(Study material)

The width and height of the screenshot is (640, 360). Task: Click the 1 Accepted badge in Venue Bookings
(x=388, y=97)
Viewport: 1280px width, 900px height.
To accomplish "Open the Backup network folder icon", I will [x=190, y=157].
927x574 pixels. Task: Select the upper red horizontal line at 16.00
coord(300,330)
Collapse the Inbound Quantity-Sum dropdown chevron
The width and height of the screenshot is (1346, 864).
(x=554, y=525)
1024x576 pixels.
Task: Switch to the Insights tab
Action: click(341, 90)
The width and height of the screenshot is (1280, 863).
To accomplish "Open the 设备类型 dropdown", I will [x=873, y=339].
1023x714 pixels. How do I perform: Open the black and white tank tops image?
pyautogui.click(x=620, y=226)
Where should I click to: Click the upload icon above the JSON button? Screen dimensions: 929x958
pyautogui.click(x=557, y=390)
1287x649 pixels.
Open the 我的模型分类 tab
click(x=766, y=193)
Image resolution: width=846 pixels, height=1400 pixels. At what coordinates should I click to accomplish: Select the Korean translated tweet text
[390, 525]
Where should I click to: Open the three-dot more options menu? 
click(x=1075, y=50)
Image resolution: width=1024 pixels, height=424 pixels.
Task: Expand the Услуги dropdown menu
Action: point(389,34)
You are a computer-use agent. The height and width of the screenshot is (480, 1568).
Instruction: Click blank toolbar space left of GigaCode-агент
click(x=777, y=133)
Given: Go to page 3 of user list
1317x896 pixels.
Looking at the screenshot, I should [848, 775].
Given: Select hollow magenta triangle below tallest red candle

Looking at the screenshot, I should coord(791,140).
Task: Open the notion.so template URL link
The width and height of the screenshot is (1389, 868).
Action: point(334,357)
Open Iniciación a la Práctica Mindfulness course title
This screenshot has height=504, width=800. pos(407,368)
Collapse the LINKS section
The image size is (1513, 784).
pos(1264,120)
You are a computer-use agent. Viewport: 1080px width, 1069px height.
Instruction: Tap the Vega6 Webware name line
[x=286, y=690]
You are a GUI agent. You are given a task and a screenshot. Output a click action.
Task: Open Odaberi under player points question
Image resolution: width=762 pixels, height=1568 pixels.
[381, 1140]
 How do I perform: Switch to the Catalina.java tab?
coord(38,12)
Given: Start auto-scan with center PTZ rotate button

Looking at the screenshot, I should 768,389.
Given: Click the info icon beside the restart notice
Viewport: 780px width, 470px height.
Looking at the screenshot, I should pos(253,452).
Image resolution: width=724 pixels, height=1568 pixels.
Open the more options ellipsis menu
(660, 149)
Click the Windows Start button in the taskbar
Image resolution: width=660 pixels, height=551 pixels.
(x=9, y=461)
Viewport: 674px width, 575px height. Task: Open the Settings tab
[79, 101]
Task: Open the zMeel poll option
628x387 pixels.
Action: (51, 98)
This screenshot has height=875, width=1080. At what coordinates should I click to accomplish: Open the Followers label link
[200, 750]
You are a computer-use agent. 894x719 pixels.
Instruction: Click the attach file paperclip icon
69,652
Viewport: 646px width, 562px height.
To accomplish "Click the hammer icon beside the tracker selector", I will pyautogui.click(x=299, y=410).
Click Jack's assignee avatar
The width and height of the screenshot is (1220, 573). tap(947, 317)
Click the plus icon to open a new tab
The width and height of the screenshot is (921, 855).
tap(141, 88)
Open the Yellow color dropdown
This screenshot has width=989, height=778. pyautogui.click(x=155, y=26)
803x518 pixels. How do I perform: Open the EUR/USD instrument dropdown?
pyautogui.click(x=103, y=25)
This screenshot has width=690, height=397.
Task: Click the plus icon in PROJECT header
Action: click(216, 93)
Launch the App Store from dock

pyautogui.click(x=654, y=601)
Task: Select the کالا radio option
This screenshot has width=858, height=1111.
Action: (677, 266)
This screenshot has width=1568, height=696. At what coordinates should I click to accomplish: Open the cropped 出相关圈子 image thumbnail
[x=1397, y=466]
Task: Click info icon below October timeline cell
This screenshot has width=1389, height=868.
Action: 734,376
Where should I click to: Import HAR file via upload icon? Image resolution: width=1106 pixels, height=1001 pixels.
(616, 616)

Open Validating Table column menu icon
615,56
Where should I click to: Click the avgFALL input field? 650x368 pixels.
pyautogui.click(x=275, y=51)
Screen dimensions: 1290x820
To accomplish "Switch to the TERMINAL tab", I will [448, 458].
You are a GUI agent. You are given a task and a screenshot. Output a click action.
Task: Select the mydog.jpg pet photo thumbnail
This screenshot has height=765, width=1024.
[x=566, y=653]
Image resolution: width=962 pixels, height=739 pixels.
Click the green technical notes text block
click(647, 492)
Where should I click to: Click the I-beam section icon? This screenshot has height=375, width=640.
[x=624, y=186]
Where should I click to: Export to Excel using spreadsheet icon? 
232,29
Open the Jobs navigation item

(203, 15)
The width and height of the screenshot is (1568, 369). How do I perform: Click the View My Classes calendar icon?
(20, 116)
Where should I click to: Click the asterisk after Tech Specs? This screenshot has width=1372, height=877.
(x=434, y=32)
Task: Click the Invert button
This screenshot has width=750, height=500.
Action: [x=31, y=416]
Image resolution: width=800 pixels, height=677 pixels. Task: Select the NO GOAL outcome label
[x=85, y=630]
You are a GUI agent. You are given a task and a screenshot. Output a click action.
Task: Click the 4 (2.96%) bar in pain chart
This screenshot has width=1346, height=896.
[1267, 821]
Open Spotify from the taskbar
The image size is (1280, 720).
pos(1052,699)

(End Study material)

> Task instructions
Each line of the listing should be retyped exactly, with nothing left out.

> Result below
The width and height of the screenshot is (640, 360). Task: Click the 1 Accepted badge in Venue Bookings
(x=388, y=97)
Viewport: 1280px width, 900px height.
To accomplish "Open the Backup network folder icon", I will [x=190, y=157].
927x574 pixels. Task: Select the upper red horizontal line at 16.00
coord(300,330)
Collapse the Inbound Quantity-Sum dropdown chevron
The width and height of the screenshot is (1346, 864).
(x=554, y=525)
1024x576 pixels.
Task: Switch to the Insights tab
Action: click(341, 90)
The width and height of the screenshot is (1280, 863).
To accomplish "Open the 设备类型 dropdown", I will [x=873, y=339].
1023x714 pixels. How do I perform: Open the black and white tank tops image?
pyautogui.click(x=620, y=226)
Where should I click to: Click the upload icon above the JSON button? Screen dimensions: 929x958
pyautogui.click(x=557, y=390)
1287x649 pixels.
Open the 我的模型分类 tab
click(x=766, y=193)
Image resolution: width=846 pixels, height=1400 pixels. At what coordinates should I click to accomplish: Select the Korean translated tweet text
[390, 525]
Where should I click to: Open the three-dot more options menu? 
click(x=1075, y=50)
Image resolution: width=1024 pixels, height=424 pixels.
Task: Expand the Услуги dropdown menu
Action: point(389,34)
You are a computer-use agent. The height and width of the screenshot is (480, 1568).
Instruction: Click blank toolbar space left of GigaCode-агент
click(x=777, y=133)
Given: Go to page 3 of user list
1317x896 pixels.
Looking at the screenshot, I should [848, 775].
Given: Select hollow magenta triangle below tallest red candle

Looking at the screenshot, I should coord(791,140).
Task: Open the notion.so template URL link
The width and height of the screenshot is (1389, 868).
Action: point(334,357)
Open Iniciación a la Práctica Mindfulness course title
This screenshot has height=504, width=800. pos(407,368)
Collapse the LINKS section
The image size is (1513, 784).
pos(1264,120)
You are a computer-use agent. Viewport: 1080px width, 1069px height.
Instruction: Tap the Vega6 Webware name line
[x=286, y=690]
You are a GUI agent. You are given a task and a screenshot. Output a click action.
Task: Open Odaberi under player points question
Image resolution: width=762 pixels, height=1568 pixels.
[381, 1140]
 How do I perform: Switch to the Catalina.java tab?
coord(38,12)
Given: Start auto-scan with center PTZ rotate button

Looking at the screenshot, I should 768,389.
Given: Click the info icon beside the restart notice
Viewport: 780px width, 470px height.
Looking at the screenshot, I should pos(253,452).
Image resolution: width=724 pixels, height=1568 pixels.
Open the more options ellipsis menu
(660, 149)
Click the Windows Start button in the taskbar
Image resolution: width=660 pixels, height=551 pixels.
(x=9, y=461)
Viewport: 674px width, 575px height. Task: Open the Settings tab
[79, 101]
Task: Open the zMeel poll option
628x387 pixels.
Action: (51, 98)
This screenshot has height=875, width=1080. At what coordinates should I click to accomplish: Open the Followers label link
[200, 750]
You are a computer-use agent. 894x719 pixels.
Instruction: Click the attach file paperclip icon
69,652
Viewport: 646px width, 562px height.
To accomplish "Click the hammer icon beside the tracker selector", I will pyautogui.click(x=299, y=410).
Click Jack's assignee avatar
The width and height of the screenshot is (1220, 573). tap(947, 317)
Click the plus icon to open a new tab
The width and height of the screenshot is (921, 855).
tap(141, 88)
Open the Yellow color dropdown
This screenshot has width=989, height=778. pyautogui.click(x=155, y=26)
803x518 pixels. How do I perform: Open the EUR/USD instrument dropdown?
pyautogui.click(x=103, y=25)
This screenshot has width=690, height=397.
Task: Click the plus icon in PROJECT header
Action: click(216, 93)
Launch the App Store from dock

pyautogui.click(x=654, y=601)
Task: Select the کالا radio option
This screenshot has width=858, height=1111.
Action: (677, 266)
This screenshot has width=1568, height=696. At what coordinates should I click to accomplish: Open the cropped 出相关圈子 image thumbnail
[x=1397, y=466]
Task: Click info icon below October timeline cell
This screenshot has width=1389, height=868.
Action: 734,376
Where should I click to: Import HAR file via upload icon? Image resolution: width=1106 pixels, height=1001 pixels.
(616, 616)

Open Validating Table column menu icon
615,56
Where should I click to: Click the avgFALL input field? 650x368 pixels.
pyautogui.click(x=275, y=51)
Screen dimensions: 1290x820
To accomplish "Switch to the TERMINAL tab", I will [448, 458].
You are a GUI agent. You are given a task and a screenshot. Output a click action.
Task: Select the mydog.jpg pet photo thumbnail
This screenshot has height=765, width=1024.
[x=566, y=653]
Image resolution: width=962 pixels, height=739 pixels.
Click the green technical notes text block
click(647, 492)
Where should I click to: Click the I-beam section icon? This screenshot has height=375, width=640.
[x=624, y=186]
Where should I click to: Export to Excel using spreadsheet icon? 
232,29
Open the Jobs navigation item

(203, 15)
The width and height of the screenshot is (1568, 369). How do I perform: Click the View My Classes calendar icon?
(20, 116)
Where should I click to: Click the asterisk after Tech Specs? This screenshot has width=1372, height=877.
(x=434, y=32)
Task: Click the Invert button
This screenshot has width=750, height=500.
Action: [x=31, y=416]
Image resolution: width=800 pixels, height=677 pixels. Task: Select the NO GOAL outcome label
[x=85, y=630]
You are a GUI agent. You are given a task and a screenshot. Output a click action.
Task: Click the 4 (2.96%) bar in pain chart
This screenshot has width=1346, height=896.
[1267, 821]
Open Spotify from the taskbar
The image size is (1280, 720).
pos(1052,699)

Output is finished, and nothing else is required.